After a long, happy reign he died, passing power to his son Pandion. Under him the favor of the gods shone even more brightly over Attica: Demeter and Dionysus came to our country and taught its people agriculture and viticulture. And when the envious Theban neighbor wished to invade our borders, we gave him a courageous rebuff, showing Hellas that the city of Pallas is as mighty in military matters as in the affairs of peace.
Pandion was succeeded by Erechtheus—your father, queen. Heavy were the trials with which the gods visited his house, but the country prospered under him, and the royal couple was loved by the people for their justice and kindness.
For what wrath of the gods has fallen upon you, Creusa—this none of us knows. But Zeus knows it, and his prophetic son, Apollo, knows it. Queen, before we bid farewell to the hope of seeing an heir of his blood on the throne of Erechtheus, we demand that a theoria be equipped to the common hearth of all Hellas, to Delphi.
Creusa listened to the priestess’s word in silence; but it was evident how painfully her soul suffered. When the priestess, having finished, respectfully stepped back into the ranks of the supplicants, she said:
“Your demand is just, citizens. Take your supplicant branches, announce to all Athenians that tomorrow I myself will set out for Delphi to inquire the will of the god.”
7
Three days later, Creusa, a modest pilgrim, mingled with the Panhellenic crowd that had come to seek counsel from Apollo.

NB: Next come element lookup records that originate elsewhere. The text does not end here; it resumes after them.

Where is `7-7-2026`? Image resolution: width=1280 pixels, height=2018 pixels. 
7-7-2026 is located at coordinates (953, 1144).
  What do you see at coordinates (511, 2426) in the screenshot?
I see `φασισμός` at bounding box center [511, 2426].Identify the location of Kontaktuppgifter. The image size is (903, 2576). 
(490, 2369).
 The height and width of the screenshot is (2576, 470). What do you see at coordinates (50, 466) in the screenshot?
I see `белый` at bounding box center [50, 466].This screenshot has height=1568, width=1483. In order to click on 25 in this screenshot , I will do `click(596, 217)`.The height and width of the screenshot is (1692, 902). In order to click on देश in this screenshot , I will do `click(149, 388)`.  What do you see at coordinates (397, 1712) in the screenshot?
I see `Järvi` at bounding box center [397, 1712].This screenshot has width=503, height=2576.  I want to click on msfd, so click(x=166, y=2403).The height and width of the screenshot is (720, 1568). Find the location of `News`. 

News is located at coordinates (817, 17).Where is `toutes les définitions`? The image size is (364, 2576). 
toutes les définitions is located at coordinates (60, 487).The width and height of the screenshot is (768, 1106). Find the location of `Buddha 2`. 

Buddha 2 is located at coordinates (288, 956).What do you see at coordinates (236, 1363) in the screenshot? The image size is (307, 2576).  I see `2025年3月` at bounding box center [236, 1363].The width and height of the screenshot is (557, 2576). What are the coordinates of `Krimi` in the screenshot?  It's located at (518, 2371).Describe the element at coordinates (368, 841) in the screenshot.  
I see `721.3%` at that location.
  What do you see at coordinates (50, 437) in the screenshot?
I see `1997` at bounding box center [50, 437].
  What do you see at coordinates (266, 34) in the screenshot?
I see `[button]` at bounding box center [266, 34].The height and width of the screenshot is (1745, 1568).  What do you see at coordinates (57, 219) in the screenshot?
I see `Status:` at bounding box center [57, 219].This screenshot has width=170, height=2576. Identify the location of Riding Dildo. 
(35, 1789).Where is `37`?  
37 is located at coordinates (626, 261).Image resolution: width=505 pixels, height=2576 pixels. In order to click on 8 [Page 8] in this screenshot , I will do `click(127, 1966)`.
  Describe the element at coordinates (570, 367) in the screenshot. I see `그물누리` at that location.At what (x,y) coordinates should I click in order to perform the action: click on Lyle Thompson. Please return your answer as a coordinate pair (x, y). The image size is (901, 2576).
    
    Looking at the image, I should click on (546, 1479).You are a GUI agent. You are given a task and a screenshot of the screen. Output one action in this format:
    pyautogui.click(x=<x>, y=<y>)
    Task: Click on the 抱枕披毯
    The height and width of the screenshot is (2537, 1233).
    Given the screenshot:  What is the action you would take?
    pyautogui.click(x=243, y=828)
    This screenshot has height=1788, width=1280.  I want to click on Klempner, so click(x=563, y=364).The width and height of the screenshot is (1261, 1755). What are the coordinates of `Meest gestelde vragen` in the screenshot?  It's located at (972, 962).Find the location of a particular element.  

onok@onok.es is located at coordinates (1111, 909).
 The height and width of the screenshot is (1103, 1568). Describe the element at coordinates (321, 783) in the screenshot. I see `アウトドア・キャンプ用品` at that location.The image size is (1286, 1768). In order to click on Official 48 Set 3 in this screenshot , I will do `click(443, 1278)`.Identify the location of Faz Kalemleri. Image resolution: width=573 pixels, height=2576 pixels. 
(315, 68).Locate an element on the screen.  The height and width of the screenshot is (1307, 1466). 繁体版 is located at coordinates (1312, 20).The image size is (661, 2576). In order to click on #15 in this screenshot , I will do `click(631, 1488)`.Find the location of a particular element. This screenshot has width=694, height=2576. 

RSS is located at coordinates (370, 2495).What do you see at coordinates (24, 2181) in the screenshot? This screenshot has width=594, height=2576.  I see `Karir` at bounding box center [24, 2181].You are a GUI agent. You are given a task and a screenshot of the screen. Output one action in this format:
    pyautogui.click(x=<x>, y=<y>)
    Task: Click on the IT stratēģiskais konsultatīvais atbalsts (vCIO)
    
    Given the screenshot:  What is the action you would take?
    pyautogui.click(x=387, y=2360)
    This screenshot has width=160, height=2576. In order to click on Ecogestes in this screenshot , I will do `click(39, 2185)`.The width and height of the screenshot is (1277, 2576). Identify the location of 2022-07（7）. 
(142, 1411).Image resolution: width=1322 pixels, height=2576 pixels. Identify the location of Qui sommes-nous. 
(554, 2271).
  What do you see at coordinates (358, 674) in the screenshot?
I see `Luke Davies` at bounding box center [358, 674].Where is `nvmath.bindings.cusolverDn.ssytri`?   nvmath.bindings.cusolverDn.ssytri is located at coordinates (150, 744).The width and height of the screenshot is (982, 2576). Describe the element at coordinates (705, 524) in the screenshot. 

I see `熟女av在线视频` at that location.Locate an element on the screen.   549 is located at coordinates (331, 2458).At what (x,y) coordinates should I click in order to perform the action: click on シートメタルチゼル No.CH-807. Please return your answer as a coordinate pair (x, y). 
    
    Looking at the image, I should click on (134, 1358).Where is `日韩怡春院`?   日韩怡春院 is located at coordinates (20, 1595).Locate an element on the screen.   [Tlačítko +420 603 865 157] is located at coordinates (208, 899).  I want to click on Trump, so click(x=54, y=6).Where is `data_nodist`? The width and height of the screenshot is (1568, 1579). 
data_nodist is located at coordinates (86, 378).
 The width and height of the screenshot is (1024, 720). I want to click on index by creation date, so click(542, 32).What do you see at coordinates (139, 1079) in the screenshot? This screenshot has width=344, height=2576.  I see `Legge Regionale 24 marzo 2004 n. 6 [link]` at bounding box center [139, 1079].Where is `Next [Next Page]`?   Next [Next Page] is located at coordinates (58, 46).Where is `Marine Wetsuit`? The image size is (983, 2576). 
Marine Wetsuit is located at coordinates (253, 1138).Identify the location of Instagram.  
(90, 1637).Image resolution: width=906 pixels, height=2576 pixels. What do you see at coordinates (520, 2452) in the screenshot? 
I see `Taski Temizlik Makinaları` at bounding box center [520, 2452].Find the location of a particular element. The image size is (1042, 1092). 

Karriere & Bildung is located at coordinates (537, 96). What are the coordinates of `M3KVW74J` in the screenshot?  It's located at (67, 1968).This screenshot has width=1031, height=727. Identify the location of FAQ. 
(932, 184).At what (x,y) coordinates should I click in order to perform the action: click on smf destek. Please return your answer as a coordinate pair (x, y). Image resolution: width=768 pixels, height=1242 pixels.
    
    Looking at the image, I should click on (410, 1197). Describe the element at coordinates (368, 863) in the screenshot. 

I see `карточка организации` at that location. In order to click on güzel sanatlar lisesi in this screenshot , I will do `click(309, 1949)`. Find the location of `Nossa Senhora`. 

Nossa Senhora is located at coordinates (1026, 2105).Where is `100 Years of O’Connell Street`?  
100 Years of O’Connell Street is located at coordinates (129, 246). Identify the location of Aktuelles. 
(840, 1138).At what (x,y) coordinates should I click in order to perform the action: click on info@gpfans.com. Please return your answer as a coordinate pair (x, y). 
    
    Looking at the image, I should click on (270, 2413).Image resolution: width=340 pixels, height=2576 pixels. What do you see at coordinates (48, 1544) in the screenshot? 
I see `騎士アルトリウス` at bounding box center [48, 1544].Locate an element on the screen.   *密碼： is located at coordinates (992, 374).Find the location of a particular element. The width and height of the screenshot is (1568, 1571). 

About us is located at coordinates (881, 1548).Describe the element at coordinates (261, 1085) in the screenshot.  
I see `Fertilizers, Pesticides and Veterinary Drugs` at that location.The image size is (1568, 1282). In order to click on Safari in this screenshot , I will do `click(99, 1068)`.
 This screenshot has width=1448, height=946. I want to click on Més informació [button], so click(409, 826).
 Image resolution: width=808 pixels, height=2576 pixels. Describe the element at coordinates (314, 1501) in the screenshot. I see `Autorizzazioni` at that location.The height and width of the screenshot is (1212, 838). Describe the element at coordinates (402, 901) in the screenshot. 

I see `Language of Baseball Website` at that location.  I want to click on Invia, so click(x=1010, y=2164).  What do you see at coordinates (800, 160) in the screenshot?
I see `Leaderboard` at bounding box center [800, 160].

To the priest who received sacrificial animals from the pilgrims, she handed over a ram bought right there with gilded horns, tying to its neck a symbol of Athena—a clay image of an owl. Then the Pythia came; after a brief prayer she conducted a lottery among the arrivals, whereby Creusa’s lot was among the first; then she withdrew into the holy of holies, leaving the crowd to admire the decorations of the foremost sanctuary in all Hellas while awaiting the sacred rite.
Finally, the cry of the Pythia announced to all that the prophetic power had entered her; then from the temple emerged a servant of Apollo, a youth of unspeakable beauty, and began to approach the pilgrims in the order determined by lot. The turn came to Creusa; seeing the youth up close, she could not restrain an exclamation:
“Happy is she who bore you! What name did you receive from her?”
“She who bore me is probably very unhappy; and my name is simply—servant of Apollo. But this is not the time to speak; what question do you have for the god?”
“My question is enclosed in this bound and sealed tablet,” answered Creusa, “mortal eyes must not read it. And how shall I receive the answer?”
“You will read the answer in the same tablet; for the god there are no secrets and no barriers.”
He withdrew into the temple; several eerie minutes passed. Suddenly, a cry from the Pythia rang out from the temple, making all present shudder. Soon after, the youth appeared again—all noticed that a deathly pallor covered his face. He handed the tablet to Creusa.
The seal was untouched. Breaking it, Creusa opened the tablet—but immediately dropped it, staggered, and covered her face with her hands. The tablet was empty; the wax of the tablets was as if scorched by torch fire, and they themselves were black as coal.
At the same moment came the priest who had received the sacrificial animals from the pilgrims; he was leading the ram with the gilded horns.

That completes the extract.